→ **Extrait du document**:
---+---

La précision «gentils» est bienvenue. Le couple rappelle l'imparable duo de potes un peu lourds qui, dans n'importe quel groupe d'amis, font en permanence les cons. Leurs sketchs sont inégaux mais plaisent à une large cible, si bien qu'Eric et Quentin, que Canal + a tenté de retenir mais que TF1 voulait, viennent d'achever le tournage d'un long métrage. Son accouchement, interminable, a nécessité l'écriture préalable de deux scénarios différents, finalement rejetés. «Cela ne marchait pas.» Eric et Quentin (E et Q) ont suivi l'avis de leur producteur, Abel Nahmias, en qui ils ont «confiance». Comme ils ont «confiance» en leurs deux patrons actuels à la télé, Yann Barthès et Laurent Bon, qu'ils passent leur temps à saluer, vanter, remercier. Même chose pour ceux qui leur ont mis le pied à l'étrier, Omar, Fred et Bertrand Delaire, les coauteurs du regretté SAV des émissions sur Canal +. E et Q ont le processus de création modeste : lorsque leurs commanditaires tiquent, ils changent de sujet sans s'acharner. Le duo a tout à fait conscience de ses limites : «On n'a rien inventé. On apprend.» Notamment sur le jeu d'acteurs, leur point faible. Auteurs à Canal +, ils ont commencé à interpréter leurs propres saynètes par «accident» parce qu'ils manquaient de comédiens. «Beaucoup d'auteurs dans ce métier sont des acteurs frustrés. Pour nous, c'est le contraire.» Procédons maintenant à un interrogatoire dissocié.
Eric, le classique. Quand on le sépare de son acolyte, Eric est d'emblée plus nerveux. Beaucoup moins potache aussi. Son regard, deux yeux d'un bleu très clair, devient fuyant et sa main se met à triturer le col de son tee-shirt. «Je suis pudique», justifie celui qui apparaît souvent dénudé dans ses sketchs et sans aucune peur du ridicule. Du bout des lèvres, il évoque ses parents séparés, deux cadres qui ont connu le chômage et un certain déclassement. Longtemps, il a été «un très mauvais élève», «le petit rigolo insolent qui monte sur les tables et a besoin d'attirer l'attention». A l'évidence, ce natif de la région parisienne, qui confesse être «beaucoup plus heureux depuis qu'il est majeur», a quelques angoisses en magasin.

---+---

→ **Lignes fournies**:
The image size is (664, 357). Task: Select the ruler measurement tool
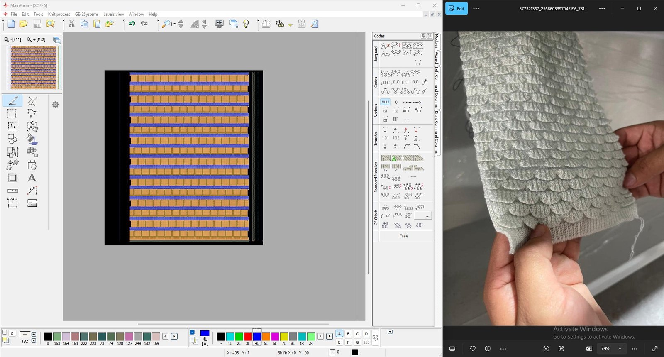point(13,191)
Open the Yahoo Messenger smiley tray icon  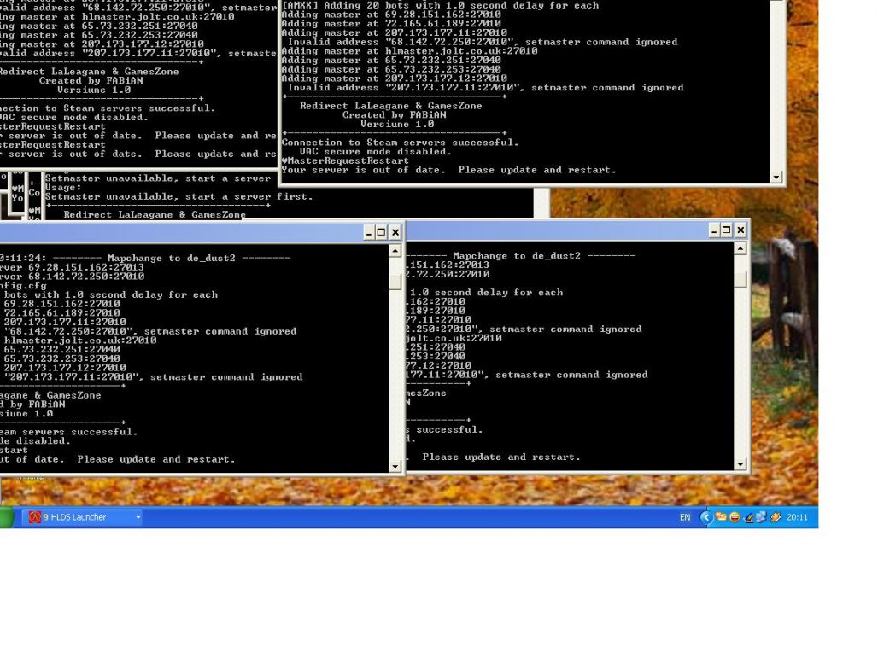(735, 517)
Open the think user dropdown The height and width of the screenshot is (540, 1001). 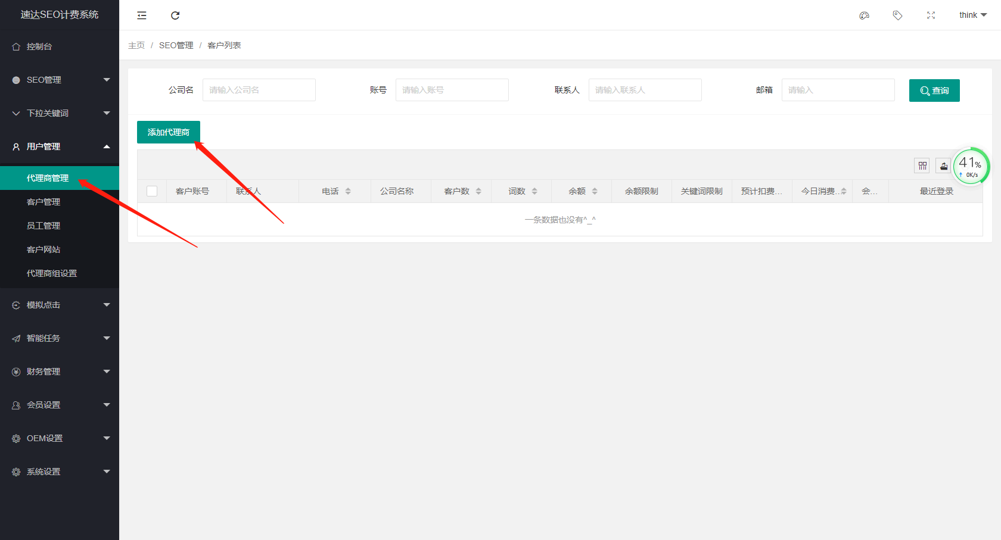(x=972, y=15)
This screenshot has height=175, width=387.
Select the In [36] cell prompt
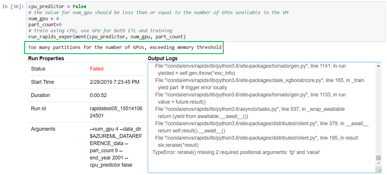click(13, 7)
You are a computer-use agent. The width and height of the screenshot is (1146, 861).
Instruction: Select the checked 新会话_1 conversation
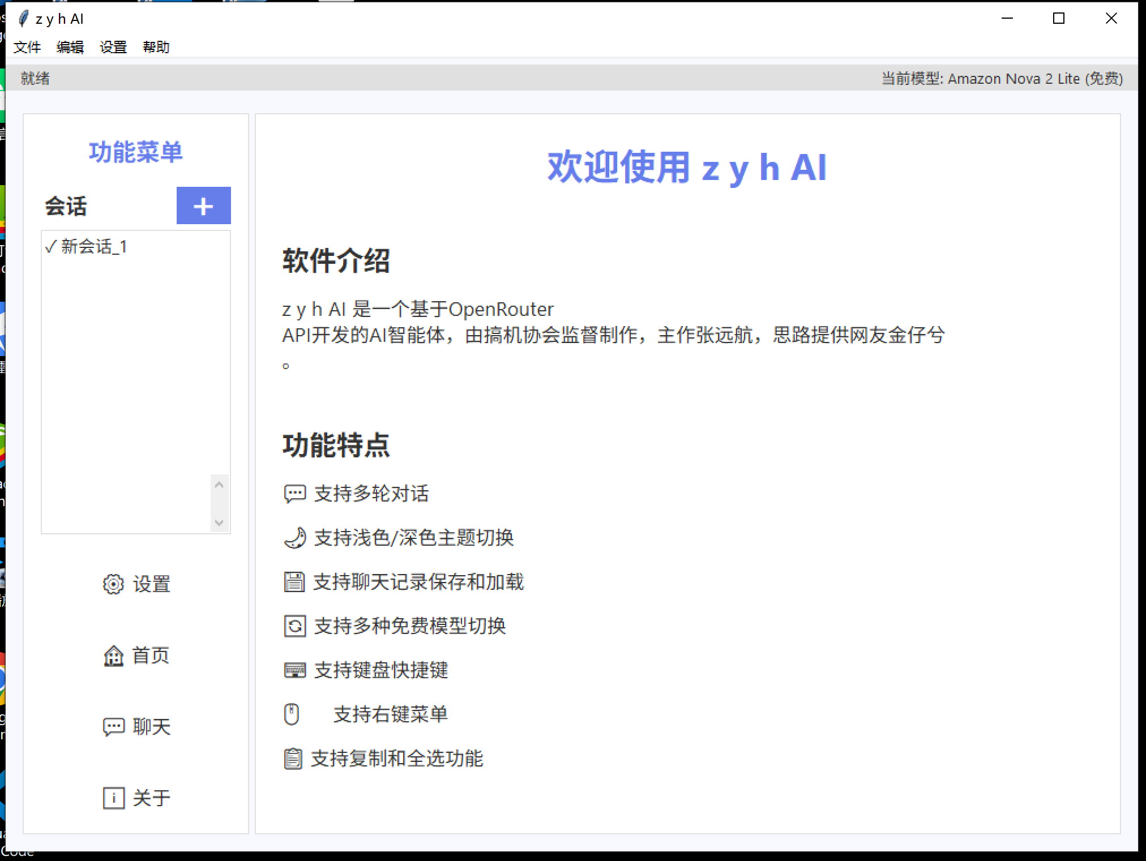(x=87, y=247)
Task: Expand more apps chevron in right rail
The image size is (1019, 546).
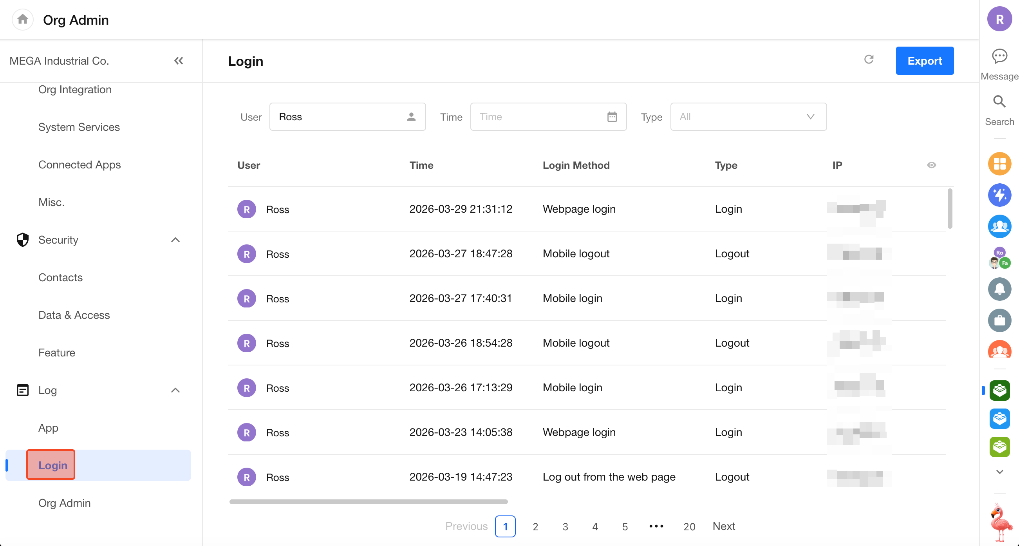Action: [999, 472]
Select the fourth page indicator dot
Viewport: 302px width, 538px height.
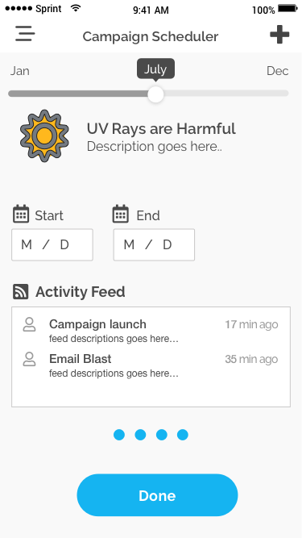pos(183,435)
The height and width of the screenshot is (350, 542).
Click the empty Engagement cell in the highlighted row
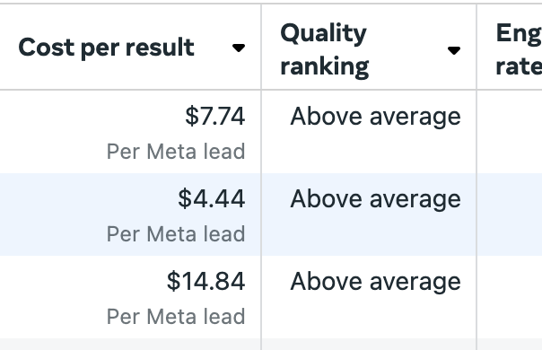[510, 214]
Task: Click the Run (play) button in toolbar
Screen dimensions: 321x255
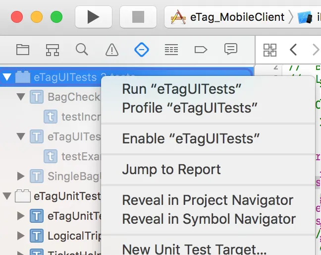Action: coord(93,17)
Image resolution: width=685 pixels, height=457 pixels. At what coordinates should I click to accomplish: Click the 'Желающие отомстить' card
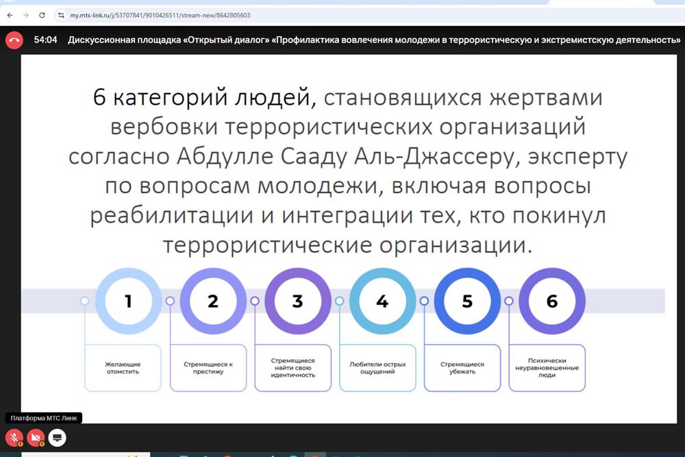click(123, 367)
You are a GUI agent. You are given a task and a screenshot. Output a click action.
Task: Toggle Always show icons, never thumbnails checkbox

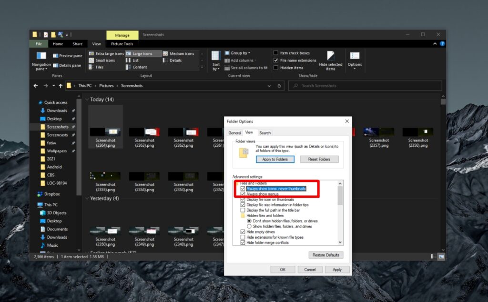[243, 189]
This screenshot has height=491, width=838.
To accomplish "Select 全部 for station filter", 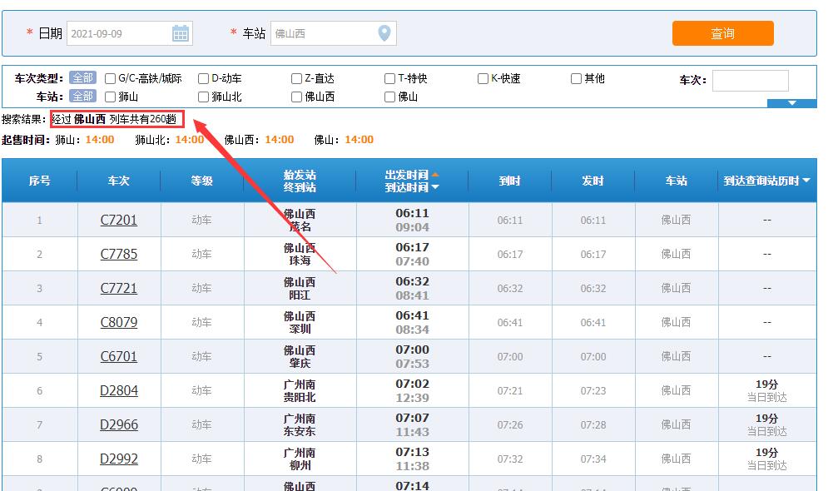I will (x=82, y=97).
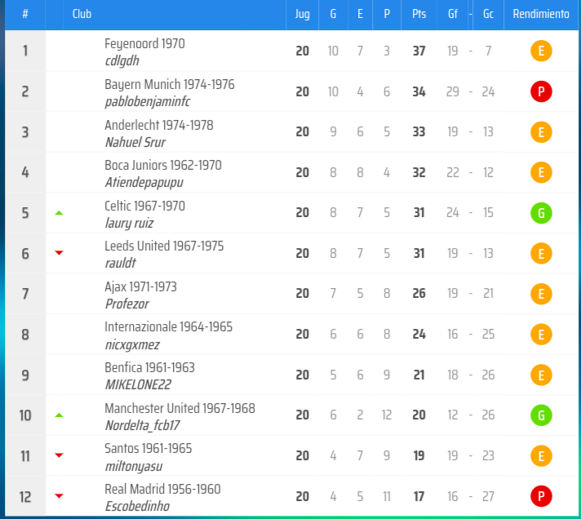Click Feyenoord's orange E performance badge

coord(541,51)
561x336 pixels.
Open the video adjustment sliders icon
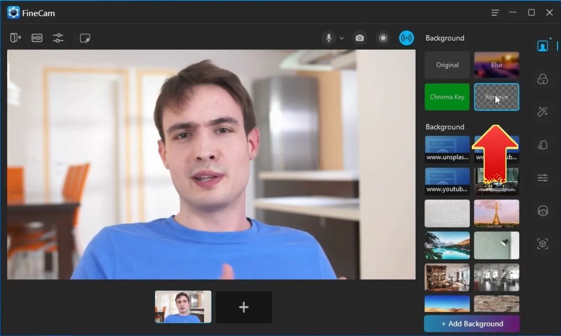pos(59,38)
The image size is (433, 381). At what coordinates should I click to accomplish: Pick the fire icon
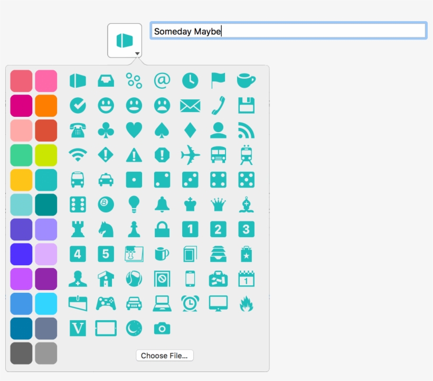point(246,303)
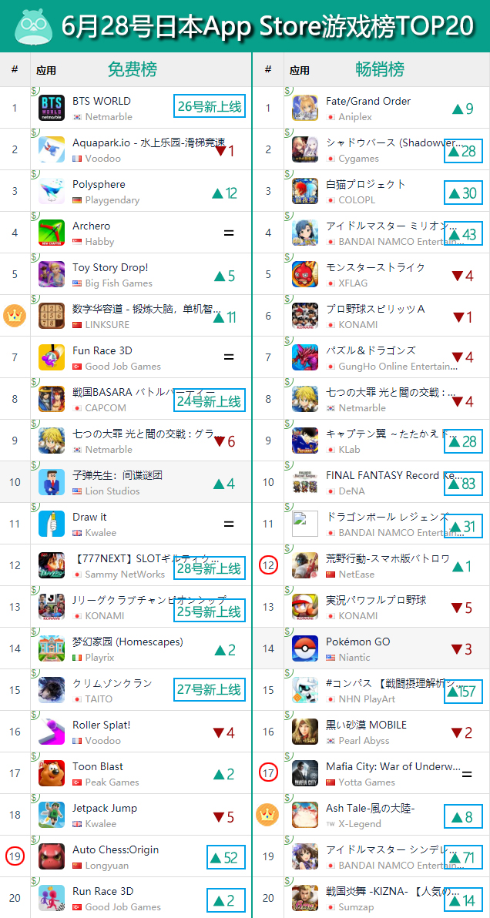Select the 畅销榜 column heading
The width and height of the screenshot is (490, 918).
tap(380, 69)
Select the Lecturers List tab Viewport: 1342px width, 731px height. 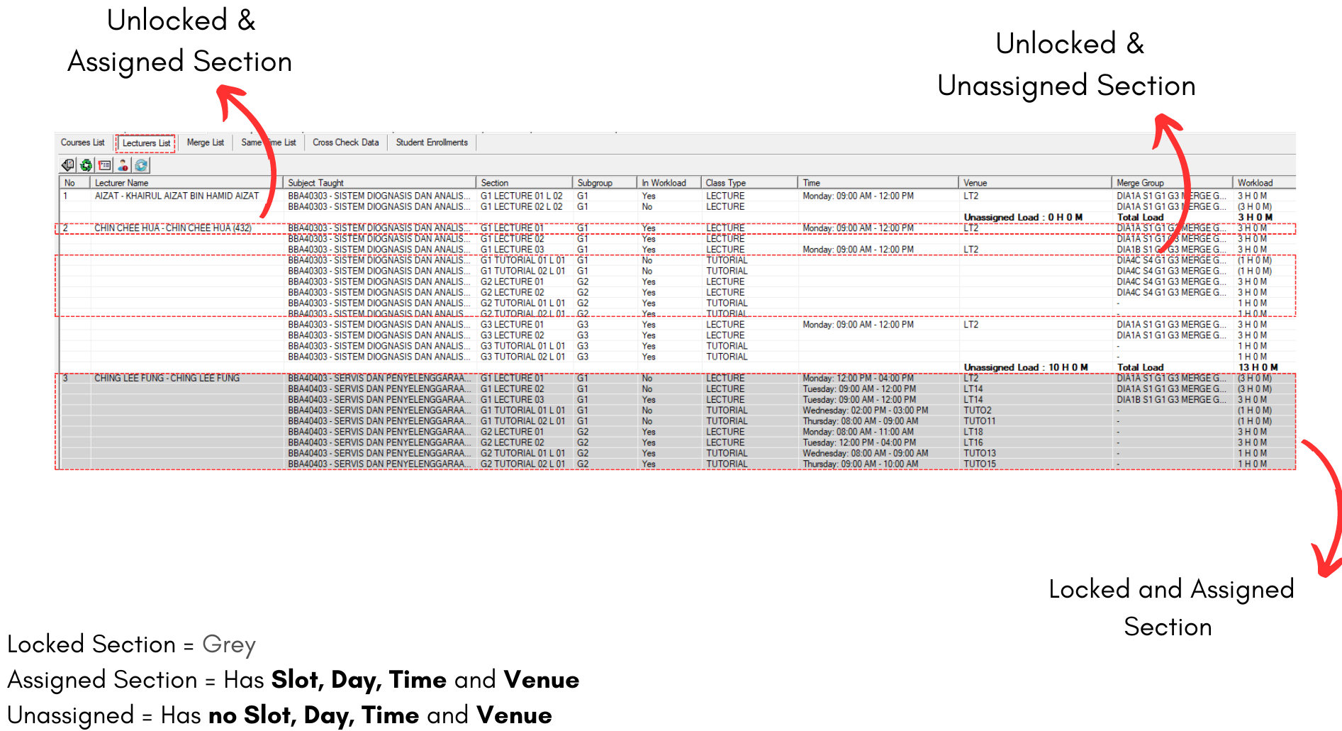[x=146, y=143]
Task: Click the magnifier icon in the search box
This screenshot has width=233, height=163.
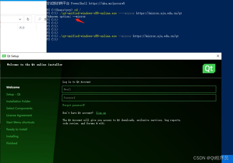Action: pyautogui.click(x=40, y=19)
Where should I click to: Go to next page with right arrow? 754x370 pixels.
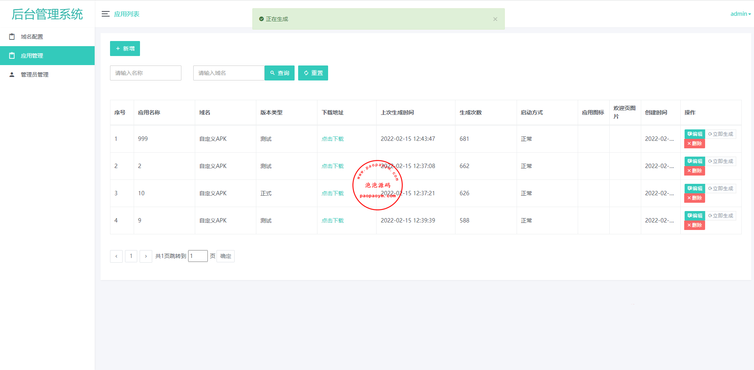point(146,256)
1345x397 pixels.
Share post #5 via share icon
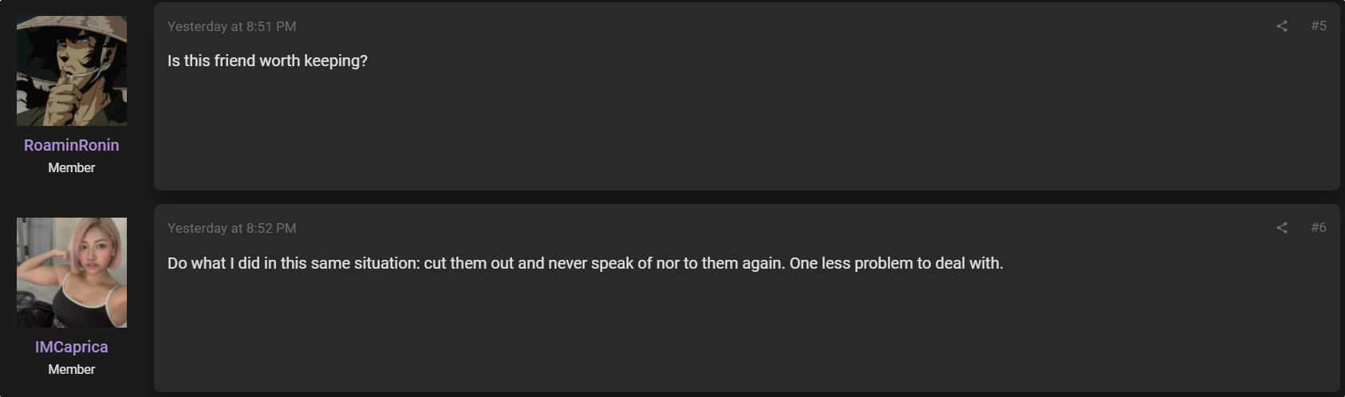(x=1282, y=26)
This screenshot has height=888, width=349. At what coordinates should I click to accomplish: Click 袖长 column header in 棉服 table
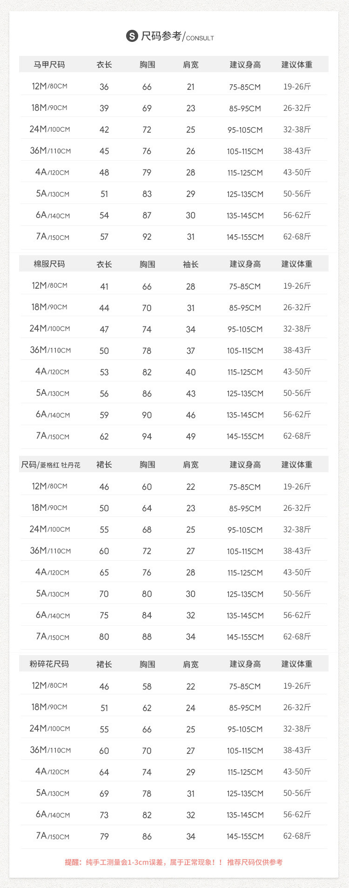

---+---

→ **Consignes**:
**1)** Reproduisez fidèlement le passage de l'extrait sur Eric et Quentin qui commence aux mots «Eric, le classique.» et s'arrête après «angoisses en magasin.».
**2)** D'après l'extrait sur Eric et Quentin, comment s'appelle le producteur du duo ?
**3)** Poursuivez l'extrait sur Eric et Quentin à la suite de sa dernière phrase.
Les lignes n'ont aucun rapport avec l'extrait sur Eric et Quentin.

→ **Réponses**:
**1)**
Eric, le classique. Quand on le sépare de son acolyte, Eric est d'emblée plus nerveux. Beaucoup moins potache aussi. Son regard, deux yeux d'un bleu très clair, devient fuyant et sa main se met à triturer le col de son tee-shirt. «Je suis pudique», justifie celui qui apparaît souvent dénudé dans ses sketchs et sans aucune peur du ridicule. Du bout des lèvres, il évoque ses parents séparés, deux cadres qui ont connu le chômage et un certain déclassement. Longtemps, il a été «un très mauvais élève», «le petit rigolo insolent qui monte sur les tables et a besoin d'attirer l'attention». A l'évidence, ce natif de la région parisienne, qui confesse être «beaucoup plus heureux depuis qu'il est majeur», a quelques angoisses en magasin.

**2)** Abel Nahmias.

**3)**
Il semble les apaiser par l'écriture, à laquelle cet admirateur d'Albert Cohen s'est mis «par solitude» lors de l'adolescence et consacre aujourd'hui la quasi-totalité de son temps libre. C'est grâce à une lettre fictionnelle («je racontais une dispute avec ma copine, elle fonctionnait bien»), envoyée un peu partout alors qu'il s'ennuyait en maîtrise de lettres à la Sorbonne, qu'il a décroché des stages à Nova, Oui FM et Canal +.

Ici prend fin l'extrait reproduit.